- RAW DATA:
- - - -
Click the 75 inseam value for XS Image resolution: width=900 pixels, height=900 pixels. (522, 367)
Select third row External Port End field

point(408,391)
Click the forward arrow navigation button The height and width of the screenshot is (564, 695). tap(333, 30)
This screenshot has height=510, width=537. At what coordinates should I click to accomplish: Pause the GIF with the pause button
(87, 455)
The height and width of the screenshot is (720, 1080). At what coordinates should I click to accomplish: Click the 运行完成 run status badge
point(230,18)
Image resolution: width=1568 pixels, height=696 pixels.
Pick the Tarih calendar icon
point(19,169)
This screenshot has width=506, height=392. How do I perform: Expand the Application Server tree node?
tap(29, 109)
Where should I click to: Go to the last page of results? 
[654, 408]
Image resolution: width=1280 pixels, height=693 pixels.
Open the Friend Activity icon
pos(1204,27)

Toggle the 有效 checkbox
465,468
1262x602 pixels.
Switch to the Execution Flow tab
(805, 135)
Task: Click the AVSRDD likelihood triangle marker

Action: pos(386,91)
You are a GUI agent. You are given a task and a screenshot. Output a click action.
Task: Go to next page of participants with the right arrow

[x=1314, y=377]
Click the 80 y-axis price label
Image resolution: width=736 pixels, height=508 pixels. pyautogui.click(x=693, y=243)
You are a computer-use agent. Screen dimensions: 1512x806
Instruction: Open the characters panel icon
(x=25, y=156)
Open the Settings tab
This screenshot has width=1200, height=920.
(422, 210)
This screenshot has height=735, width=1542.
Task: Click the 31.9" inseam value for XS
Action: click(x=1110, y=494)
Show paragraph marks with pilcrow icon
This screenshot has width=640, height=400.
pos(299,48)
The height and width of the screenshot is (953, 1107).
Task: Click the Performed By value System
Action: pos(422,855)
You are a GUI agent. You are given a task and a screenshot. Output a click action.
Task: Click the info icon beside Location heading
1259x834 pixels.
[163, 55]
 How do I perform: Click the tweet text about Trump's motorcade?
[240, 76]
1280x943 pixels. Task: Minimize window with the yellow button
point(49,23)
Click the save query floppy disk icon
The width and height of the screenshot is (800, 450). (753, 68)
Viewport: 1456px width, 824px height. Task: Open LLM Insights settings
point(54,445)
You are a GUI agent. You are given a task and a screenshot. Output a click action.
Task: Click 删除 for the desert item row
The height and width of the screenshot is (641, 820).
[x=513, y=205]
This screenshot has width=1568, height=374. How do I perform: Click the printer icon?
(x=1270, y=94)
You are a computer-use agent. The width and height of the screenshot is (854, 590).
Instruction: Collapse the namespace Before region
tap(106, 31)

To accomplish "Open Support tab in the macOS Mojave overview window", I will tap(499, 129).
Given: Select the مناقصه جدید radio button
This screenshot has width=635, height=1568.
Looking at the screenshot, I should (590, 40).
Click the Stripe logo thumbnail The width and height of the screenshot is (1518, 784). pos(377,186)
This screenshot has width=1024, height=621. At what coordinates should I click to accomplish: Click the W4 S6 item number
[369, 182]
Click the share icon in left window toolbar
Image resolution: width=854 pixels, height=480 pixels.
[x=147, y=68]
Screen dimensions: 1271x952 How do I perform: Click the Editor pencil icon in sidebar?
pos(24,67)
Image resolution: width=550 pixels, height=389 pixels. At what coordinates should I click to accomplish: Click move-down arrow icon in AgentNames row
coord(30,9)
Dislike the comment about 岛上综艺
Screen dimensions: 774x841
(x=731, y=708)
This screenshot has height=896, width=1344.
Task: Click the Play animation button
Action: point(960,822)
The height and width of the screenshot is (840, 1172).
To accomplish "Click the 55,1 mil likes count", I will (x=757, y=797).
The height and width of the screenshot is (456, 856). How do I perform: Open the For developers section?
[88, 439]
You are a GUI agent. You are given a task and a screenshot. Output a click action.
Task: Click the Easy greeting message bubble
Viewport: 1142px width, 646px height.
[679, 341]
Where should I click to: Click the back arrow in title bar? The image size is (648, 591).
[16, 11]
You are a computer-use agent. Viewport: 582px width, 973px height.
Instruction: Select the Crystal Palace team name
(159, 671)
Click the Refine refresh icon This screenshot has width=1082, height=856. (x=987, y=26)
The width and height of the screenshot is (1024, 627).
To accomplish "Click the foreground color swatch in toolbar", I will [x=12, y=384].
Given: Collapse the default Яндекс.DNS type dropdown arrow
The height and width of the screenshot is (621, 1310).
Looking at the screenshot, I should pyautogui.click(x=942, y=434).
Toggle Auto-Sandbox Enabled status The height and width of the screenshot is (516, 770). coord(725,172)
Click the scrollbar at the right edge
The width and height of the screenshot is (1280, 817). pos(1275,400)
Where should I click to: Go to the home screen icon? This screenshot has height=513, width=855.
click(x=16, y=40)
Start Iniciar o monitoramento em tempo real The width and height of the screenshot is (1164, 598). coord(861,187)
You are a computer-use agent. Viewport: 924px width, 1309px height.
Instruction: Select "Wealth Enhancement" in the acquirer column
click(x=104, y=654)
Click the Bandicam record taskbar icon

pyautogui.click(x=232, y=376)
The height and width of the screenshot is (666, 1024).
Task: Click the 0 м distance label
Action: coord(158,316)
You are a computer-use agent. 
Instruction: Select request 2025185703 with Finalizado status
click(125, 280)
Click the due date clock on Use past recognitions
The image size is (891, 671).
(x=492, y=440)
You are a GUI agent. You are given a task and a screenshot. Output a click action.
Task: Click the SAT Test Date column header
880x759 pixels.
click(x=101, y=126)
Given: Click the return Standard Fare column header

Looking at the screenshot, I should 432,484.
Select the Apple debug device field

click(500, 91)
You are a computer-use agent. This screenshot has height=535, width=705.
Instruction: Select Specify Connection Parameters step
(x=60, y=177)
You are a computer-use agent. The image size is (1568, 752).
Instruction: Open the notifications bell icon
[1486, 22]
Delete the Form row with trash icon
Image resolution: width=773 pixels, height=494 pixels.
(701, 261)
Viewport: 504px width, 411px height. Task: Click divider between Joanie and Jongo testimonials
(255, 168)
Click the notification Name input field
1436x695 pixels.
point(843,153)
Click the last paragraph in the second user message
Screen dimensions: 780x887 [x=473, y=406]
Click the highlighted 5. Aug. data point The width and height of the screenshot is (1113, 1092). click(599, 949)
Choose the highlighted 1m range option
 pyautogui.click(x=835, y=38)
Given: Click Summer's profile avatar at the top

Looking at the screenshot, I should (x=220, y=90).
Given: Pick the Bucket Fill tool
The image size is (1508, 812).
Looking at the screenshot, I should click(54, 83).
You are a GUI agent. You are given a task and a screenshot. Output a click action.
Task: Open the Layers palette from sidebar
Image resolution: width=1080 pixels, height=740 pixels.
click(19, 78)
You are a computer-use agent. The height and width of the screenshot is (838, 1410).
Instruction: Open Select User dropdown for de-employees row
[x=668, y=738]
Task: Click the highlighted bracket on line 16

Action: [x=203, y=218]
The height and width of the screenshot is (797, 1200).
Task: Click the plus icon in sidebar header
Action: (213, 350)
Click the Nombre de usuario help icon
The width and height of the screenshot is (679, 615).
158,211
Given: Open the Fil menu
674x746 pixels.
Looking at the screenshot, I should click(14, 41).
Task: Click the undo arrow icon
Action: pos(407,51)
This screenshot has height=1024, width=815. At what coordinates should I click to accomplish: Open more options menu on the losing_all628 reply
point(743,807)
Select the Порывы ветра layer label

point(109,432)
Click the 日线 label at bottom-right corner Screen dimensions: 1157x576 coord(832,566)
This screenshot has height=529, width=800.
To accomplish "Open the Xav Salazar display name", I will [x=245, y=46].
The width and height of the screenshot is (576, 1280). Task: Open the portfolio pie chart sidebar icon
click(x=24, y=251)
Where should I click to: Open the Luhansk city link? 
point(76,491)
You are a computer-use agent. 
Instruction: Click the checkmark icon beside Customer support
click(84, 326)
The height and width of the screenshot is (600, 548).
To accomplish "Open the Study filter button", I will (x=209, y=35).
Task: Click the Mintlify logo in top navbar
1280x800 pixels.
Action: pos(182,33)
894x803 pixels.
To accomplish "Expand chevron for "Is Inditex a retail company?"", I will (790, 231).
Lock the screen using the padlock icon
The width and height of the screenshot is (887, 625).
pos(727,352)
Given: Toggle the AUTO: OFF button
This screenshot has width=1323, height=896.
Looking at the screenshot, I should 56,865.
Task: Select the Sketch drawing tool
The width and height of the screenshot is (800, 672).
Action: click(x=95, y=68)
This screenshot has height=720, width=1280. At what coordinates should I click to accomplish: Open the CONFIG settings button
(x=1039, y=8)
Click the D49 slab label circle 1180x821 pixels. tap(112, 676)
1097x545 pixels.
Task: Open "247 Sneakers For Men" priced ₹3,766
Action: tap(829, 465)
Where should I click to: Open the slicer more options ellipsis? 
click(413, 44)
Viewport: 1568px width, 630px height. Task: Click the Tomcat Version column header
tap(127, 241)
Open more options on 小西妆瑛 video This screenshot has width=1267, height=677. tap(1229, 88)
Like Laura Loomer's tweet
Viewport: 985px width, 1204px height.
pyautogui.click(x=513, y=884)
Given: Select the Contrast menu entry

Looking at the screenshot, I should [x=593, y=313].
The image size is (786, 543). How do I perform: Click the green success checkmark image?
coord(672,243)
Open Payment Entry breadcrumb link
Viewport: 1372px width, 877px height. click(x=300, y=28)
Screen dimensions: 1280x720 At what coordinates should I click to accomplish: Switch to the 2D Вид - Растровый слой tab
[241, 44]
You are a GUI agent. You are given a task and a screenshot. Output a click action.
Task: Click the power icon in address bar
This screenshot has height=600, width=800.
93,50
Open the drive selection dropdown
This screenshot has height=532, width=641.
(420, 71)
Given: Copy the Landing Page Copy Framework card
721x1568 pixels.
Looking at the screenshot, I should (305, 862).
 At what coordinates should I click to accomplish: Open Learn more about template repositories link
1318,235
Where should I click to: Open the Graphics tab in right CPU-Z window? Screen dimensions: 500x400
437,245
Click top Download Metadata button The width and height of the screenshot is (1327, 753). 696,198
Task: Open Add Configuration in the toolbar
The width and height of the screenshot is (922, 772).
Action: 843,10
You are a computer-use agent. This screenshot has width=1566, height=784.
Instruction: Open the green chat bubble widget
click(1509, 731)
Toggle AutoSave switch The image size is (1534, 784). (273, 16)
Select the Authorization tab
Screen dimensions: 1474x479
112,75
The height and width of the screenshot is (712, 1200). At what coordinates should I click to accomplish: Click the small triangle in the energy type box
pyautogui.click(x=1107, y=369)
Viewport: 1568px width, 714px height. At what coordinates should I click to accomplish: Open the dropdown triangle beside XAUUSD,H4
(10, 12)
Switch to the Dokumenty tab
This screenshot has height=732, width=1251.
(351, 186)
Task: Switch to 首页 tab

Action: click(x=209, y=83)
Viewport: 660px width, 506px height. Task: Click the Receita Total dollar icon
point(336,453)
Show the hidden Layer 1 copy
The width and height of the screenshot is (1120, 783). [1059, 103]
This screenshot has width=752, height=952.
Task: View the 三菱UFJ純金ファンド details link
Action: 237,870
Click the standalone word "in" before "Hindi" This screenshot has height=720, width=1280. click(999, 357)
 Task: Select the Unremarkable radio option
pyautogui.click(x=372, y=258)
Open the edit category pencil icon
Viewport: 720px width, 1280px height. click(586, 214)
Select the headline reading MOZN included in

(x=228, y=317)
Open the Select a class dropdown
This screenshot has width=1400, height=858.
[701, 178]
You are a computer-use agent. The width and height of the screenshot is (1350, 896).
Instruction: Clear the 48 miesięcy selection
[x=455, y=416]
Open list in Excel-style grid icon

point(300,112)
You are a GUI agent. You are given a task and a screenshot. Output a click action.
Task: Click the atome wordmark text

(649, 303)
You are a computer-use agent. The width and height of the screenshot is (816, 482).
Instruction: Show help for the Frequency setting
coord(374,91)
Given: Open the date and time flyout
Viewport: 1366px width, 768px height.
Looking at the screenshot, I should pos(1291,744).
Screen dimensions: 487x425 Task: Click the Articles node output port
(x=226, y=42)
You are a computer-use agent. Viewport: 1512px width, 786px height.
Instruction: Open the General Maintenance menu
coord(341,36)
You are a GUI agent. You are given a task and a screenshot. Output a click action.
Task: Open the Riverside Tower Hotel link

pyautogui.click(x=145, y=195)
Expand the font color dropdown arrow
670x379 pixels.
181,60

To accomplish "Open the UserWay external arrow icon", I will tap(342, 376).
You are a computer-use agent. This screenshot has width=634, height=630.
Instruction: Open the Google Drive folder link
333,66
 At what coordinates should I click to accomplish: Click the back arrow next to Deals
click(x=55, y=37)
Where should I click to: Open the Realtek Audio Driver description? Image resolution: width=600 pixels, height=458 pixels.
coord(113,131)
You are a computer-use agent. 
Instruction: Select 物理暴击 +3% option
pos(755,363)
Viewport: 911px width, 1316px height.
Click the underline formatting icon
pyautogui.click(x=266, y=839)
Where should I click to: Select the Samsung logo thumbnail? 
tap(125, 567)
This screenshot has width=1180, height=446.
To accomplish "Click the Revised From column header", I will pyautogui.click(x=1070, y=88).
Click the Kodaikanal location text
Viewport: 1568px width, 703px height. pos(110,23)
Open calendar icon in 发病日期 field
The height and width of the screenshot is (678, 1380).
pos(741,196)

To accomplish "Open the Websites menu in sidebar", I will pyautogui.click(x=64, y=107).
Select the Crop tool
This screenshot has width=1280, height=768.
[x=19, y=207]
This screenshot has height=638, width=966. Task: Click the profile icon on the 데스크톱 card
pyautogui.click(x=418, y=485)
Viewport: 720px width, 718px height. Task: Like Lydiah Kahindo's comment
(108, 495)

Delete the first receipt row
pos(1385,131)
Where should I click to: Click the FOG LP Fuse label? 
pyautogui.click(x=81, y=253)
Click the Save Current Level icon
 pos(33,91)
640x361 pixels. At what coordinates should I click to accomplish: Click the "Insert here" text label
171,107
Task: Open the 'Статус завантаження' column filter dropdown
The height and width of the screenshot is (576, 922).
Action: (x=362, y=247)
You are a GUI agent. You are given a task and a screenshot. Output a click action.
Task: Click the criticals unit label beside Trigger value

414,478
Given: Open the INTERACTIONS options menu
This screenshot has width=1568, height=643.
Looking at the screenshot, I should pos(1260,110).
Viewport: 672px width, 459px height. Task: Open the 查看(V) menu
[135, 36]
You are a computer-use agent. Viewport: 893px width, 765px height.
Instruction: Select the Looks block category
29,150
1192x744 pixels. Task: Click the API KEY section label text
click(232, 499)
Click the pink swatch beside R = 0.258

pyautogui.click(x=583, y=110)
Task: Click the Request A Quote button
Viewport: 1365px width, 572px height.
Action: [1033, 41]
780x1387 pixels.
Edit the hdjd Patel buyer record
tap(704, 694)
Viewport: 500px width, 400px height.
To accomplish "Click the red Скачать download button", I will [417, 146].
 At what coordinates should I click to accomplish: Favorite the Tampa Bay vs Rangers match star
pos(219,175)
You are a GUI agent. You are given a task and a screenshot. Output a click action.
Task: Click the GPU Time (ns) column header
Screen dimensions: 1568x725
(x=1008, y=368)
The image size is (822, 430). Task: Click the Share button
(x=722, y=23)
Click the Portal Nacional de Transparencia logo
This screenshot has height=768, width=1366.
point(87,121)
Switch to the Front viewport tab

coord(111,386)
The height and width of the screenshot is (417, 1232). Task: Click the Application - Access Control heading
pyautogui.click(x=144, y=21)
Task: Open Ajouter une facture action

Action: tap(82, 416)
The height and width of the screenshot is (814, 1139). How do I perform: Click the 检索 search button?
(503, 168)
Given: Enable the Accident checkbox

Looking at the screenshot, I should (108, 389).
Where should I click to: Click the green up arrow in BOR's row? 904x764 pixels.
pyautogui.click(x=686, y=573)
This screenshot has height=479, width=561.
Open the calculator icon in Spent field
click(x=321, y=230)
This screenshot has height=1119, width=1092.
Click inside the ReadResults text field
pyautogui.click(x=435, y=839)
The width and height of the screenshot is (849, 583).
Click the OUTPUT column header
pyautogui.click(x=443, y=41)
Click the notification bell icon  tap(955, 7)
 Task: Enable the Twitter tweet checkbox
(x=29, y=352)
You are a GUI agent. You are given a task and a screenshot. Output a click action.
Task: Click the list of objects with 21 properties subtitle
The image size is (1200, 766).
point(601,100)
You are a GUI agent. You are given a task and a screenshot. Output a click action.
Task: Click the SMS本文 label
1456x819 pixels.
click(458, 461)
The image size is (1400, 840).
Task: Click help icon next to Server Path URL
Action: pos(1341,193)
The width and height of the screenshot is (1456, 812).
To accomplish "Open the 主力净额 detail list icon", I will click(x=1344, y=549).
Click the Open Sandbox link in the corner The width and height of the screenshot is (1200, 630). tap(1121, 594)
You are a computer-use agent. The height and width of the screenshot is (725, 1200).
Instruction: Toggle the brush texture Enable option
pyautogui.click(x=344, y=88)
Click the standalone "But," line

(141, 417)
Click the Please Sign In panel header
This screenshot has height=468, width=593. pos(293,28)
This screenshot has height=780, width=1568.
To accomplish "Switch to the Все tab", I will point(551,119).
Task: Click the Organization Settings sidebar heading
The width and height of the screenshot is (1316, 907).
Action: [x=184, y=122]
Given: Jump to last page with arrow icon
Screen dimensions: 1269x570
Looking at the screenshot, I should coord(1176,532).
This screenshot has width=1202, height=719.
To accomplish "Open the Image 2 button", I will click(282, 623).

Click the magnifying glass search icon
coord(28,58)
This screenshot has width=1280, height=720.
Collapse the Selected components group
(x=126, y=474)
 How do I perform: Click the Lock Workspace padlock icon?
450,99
- - - -
- DIRECTIONS FOR THIS TASK:
Scan the listing above and identify each line holding the string "color"; copy every such line.

- EXERCISE SOLUTION:
To accomplish "Click the foreground color swatch in toolbar", I will [x=12, y=384].
Expand the font color dropdown arrow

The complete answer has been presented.